Kitamoto hanya tertawa kecil, "Rasanya kau juga datang di waktu yang tidak tepat dulu, Natsume," ucapnya. Membuat wajah Natsume merona lalu kembali menundukkan kepalanya, "tapi yah wajar saja kalau murid baru yang sekarang ini aneh. Kudengar dia anak orang kaya dari kota besar. Lantas untuk apa dia pindah ke SMA pedalaman seperti ini?" tanyanya entah pada siapa.

Natsume tidak berkomentar apapun, dia hanya menatap kotak bekal yang dipegangnya. Yang terdengar di antara mereka bertiga sekarang hanyalah suara kunyahan Nishimura yang entah kenapa begitu berisik.
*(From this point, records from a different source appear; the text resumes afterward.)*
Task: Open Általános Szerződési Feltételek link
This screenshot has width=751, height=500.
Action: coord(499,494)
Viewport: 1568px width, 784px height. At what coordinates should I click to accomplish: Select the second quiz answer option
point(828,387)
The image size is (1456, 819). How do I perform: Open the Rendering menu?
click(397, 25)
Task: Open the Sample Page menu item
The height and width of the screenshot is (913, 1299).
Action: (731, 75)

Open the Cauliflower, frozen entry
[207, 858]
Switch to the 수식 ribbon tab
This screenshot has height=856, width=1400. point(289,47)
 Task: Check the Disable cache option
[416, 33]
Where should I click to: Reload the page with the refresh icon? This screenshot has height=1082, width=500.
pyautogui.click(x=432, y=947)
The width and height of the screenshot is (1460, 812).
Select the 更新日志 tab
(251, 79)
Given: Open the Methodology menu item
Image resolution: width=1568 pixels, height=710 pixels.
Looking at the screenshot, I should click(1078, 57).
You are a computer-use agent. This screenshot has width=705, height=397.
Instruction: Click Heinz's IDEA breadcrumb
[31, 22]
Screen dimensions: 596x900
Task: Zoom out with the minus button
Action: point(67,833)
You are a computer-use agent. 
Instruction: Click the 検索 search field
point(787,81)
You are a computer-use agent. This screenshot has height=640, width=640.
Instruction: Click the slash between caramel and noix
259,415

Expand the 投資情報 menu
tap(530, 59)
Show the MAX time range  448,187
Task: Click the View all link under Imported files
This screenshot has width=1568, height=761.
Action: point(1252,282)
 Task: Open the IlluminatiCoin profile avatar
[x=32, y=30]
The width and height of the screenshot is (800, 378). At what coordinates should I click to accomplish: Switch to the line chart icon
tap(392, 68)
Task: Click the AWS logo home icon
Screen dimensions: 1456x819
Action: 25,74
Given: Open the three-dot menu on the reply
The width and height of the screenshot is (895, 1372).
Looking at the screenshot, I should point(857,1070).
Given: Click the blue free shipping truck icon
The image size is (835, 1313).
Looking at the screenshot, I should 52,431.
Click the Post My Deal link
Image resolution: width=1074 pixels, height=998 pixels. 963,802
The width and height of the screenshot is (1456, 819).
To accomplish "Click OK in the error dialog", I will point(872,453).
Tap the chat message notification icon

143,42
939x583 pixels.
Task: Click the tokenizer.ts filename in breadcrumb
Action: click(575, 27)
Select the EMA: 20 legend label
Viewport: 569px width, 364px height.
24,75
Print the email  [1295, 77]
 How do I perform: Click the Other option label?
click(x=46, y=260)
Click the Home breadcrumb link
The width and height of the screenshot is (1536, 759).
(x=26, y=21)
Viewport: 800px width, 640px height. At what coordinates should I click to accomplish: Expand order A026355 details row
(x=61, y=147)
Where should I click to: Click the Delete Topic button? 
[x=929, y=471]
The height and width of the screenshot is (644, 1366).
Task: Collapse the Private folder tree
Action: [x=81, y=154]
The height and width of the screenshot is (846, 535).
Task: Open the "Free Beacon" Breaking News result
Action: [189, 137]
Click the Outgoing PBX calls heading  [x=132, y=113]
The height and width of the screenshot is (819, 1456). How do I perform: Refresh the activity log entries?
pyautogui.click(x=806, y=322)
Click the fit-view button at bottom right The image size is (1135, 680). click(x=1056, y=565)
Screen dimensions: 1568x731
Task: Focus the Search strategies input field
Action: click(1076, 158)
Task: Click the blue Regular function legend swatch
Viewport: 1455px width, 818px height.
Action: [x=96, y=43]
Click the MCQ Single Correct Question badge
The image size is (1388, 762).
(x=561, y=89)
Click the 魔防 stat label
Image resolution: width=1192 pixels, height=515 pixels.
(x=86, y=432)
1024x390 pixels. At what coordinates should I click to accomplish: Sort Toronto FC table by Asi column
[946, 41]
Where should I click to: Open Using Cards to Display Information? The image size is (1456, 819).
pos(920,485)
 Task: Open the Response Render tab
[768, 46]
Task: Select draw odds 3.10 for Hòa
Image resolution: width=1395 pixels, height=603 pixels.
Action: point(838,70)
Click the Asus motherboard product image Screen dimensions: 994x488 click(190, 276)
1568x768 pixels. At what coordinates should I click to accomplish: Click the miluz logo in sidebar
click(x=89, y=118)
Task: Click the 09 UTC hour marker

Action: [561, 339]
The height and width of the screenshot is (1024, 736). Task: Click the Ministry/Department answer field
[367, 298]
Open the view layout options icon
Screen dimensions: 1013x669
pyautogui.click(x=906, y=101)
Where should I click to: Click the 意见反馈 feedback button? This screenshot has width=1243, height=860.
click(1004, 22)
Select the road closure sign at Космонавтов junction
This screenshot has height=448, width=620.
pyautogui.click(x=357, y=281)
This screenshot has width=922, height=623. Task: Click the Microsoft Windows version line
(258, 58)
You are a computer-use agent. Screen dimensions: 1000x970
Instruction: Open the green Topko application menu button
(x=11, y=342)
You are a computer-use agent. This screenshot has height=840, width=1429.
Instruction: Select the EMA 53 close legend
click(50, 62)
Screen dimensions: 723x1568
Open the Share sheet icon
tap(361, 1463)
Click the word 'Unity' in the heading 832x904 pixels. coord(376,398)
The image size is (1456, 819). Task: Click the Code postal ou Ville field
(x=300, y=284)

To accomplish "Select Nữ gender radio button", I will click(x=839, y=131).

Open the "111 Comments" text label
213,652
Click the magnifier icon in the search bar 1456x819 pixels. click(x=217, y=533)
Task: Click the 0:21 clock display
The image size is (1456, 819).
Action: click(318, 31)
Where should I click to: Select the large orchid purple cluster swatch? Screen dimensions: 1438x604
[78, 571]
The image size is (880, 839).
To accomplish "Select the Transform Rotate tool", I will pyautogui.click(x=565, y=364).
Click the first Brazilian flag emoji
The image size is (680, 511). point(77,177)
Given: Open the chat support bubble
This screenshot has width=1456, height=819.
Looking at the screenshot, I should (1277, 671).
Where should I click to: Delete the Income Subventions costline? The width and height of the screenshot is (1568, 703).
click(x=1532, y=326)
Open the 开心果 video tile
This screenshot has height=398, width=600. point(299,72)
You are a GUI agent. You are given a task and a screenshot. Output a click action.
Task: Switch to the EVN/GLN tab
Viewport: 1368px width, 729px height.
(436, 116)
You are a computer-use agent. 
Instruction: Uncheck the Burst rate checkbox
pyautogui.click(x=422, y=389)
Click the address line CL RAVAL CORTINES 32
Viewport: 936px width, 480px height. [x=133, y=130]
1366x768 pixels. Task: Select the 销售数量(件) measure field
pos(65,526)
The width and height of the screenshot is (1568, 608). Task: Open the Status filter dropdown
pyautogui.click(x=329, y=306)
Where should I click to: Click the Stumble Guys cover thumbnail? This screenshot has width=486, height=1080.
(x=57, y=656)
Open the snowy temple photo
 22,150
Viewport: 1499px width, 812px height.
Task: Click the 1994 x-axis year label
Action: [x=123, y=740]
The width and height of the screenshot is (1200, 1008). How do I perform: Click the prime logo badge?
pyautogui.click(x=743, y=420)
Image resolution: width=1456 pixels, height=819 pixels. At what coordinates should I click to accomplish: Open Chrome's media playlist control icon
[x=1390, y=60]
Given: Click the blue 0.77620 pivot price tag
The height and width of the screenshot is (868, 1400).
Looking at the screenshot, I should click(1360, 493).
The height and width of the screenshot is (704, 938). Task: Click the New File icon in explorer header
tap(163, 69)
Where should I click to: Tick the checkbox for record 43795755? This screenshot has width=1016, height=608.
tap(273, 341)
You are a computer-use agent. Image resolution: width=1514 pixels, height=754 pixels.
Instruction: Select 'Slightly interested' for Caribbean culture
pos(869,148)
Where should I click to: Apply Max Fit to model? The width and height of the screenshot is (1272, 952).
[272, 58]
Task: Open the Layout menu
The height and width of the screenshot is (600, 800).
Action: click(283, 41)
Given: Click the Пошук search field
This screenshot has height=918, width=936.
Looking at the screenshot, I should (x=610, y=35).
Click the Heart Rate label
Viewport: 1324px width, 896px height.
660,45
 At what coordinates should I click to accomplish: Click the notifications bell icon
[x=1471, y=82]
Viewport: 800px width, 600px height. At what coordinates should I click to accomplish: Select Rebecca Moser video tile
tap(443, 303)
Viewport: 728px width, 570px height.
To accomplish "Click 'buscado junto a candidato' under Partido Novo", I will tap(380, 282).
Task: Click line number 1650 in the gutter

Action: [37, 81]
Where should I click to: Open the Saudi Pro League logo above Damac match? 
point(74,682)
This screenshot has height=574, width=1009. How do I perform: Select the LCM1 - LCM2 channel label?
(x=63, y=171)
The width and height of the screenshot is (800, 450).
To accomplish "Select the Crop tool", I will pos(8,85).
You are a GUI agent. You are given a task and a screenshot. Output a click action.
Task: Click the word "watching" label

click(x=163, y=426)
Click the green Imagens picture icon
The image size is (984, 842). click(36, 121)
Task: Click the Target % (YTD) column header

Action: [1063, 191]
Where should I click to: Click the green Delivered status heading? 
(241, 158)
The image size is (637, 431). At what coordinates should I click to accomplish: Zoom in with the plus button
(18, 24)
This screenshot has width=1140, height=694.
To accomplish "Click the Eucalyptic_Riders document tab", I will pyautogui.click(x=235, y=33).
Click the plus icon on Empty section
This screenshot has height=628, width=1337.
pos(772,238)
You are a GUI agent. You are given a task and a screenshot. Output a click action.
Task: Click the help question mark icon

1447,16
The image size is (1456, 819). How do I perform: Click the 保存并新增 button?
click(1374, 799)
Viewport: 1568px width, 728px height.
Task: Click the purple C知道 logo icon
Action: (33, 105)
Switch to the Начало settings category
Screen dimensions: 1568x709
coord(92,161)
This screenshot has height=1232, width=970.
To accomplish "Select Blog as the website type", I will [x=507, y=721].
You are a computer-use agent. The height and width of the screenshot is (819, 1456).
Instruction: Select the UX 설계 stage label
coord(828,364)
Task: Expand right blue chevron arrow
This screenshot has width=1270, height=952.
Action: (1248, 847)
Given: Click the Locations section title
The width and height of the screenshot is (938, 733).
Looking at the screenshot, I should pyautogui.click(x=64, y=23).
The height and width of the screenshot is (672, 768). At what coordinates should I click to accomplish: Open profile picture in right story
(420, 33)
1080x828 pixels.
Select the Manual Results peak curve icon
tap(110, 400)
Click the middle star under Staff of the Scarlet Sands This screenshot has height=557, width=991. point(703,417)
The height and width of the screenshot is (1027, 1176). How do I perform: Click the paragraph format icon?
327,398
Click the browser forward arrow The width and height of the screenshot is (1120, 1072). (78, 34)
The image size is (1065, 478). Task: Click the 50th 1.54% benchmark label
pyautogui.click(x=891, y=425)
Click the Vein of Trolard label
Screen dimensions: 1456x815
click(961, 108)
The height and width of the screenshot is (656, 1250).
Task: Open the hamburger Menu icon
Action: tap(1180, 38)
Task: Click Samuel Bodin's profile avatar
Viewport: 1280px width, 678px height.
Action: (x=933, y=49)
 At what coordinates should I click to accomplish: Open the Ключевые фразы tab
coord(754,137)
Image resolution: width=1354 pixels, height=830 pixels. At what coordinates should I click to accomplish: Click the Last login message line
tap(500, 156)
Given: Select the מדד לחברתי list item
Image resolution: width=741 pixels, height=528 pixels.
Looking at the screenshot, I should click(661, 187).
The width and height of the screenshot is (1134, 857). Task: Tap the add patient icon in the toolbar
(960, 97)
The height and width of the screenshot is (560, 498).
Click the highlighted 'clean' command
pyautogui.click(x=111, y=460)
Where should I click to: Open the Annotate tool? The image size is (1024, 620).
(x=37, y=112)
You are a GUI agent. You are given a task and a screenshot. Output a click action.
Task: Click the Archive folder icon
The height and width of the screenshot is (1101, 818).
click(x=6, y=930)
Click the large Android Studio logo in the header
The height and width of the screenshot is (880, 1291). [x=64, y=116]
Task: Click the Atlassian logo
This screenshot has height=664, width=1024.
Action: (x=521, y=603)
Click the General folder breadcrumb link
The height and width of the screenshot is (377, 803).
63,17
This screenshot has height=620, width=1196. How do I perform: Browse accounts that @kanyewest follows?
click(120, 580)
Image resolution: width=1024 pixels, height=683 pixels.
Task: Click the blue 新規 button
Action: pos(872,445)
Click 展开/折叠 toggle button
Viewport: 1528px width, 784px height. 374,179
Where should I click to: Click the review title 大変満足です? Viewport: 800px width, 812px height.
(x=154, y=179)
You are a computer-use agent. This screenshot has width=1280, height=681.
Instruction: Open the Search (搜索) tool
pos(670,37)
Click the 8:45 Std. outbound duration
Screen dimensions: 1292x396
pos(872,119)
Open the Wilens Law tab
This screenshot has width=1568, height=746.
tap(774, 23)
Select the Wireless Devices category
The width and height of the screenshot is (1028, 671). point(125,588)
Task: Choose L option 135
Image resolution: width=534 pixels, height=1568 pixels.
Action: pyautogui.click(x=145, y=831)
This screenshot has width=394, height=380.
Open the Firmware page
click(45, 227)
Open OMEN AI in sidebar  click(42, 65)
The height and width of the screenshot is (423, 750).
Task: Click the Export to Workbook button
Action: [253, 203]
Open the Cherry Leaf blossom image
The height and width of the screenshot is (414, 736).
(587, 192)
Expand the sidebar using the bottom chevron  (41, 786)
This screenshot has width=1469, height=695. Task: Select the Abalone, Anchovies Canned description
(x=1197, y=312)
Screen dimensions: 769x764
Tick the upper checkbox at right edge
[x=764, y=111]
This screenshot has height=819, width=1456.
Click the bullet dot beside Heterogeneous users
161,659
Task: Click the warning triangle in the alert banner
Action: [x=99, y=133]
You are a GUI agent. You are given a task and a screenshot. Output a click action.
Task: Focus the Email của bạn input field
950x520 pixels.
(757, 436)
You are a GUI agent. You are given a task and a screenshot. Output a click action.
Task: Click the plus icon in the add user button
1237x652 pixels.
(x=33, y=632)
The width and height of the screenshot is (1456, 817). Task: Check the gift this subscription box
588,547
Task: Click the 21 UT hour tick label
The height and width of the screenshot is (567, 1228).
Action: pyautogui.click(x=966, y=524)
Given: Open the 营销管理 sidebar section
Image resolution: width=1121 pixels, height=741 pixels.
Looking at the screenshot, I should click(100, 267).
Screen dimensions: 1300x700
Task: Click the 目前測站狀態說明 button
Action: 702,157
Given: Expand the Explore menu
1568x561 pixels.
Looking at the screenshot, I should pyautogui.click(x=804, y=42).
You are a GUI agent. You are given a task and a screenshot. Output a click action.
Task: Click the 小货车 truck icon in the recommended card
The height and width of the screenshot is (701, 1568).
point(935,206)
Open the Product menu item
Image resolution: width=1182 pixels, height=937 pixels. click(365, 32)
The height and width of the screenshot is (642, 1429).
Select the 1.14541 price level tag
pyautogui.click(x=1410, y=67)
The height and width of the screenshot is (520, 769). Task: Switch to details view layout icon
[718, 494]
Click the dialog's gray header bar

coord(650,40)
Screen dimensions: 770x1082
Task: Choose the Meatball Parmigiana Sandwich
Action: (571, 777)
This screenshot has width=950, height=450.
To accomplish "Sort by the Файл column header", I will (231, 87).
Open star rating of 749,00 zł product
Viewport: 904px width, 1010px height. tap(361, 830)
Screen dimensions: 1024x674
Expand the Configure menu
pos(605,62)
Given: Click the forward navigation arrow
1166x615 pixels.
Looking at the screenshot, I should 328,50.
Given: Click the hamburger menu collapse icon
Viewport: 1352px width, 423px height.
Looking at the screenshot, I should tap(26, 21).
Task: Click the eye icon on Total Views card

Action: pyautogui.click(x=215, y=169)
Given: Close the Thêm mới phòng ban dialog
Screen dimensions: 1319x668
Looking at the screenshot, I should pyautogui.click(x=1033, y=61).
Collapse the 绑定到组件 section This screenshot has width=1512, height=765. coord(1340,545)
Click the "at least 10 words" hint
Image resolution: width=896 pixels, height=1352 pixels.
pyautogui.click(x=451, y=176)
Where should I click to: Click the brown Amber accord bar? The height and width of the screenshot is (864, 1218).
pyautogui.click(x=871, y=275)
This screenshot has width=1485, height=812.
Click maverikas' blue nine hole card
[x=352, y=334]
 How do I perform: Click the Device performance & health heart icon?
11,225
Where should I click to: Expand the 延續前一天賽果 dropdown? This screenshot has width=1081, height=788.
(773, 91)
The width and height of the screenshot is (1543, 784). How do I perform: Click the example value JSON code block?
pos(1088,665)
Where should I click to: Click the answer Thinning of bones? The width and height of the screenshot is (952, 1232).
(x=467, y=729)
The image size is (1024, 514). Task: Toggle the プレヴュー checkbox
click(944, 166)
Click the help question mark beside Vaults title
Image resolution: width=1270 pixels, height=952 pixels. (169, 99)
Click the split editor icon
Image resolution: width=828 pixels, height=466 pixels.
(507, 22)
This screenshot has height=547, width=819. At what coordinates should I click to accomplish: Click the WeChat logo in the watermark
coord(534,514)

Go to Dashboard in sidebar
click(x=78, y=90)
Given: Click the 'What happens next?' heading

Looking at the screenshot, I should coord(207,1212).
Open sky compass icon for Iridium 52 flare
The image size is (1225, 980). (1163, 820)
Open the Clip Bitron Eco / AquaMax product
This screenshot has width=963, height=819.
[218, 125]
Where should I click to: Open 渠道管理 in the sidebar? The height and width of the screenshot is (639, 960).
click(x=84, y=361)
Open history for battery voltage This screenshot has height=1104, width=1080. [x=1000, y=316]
Nishimura kemudian menelan roti di mulutnya sebelum berkata, "Tidak perlu terlalu dipikirkan sih, toh dia juga akan masuk kelas sebelah."

Mendengar ini, pemuda yang memiliki warna rambut paling gelap di antara mereka semua hanya tertawa, "Kau benar, tapi tetap saja membuat penasaran, 'kan?" tanyanya. Nishimura hanya mendengus, tapi baik Natsume dan Kitamoto tahu bahwa laki-laki dengan rambut berwarna cokelat muda itu pun setuju dengan temannya.

Tapi, didiskusikan berapa lama pun percuma jika mereka memang tidak akan bertemu dengan anak baru yang dimaksud. Akhirnya setelah menghabiskan bekal mereka masing-masing, ketiga sahabat baik itu turun dari atap untuk kembali ke kelas mereka.

Di perjalanan, mereka berpapasan dengan para murid perempuan yang sedang asyik berbicara sembari menyandar pada dinding dan jendela koridor. Tentu saja Natsume, Kitamoto, dan Nishimura berniat mengabaikan mereka. Walau begitu, topik yang sedang mereka bicarakan ternyata menarik perhatian Nishimura hingga dia terhenti.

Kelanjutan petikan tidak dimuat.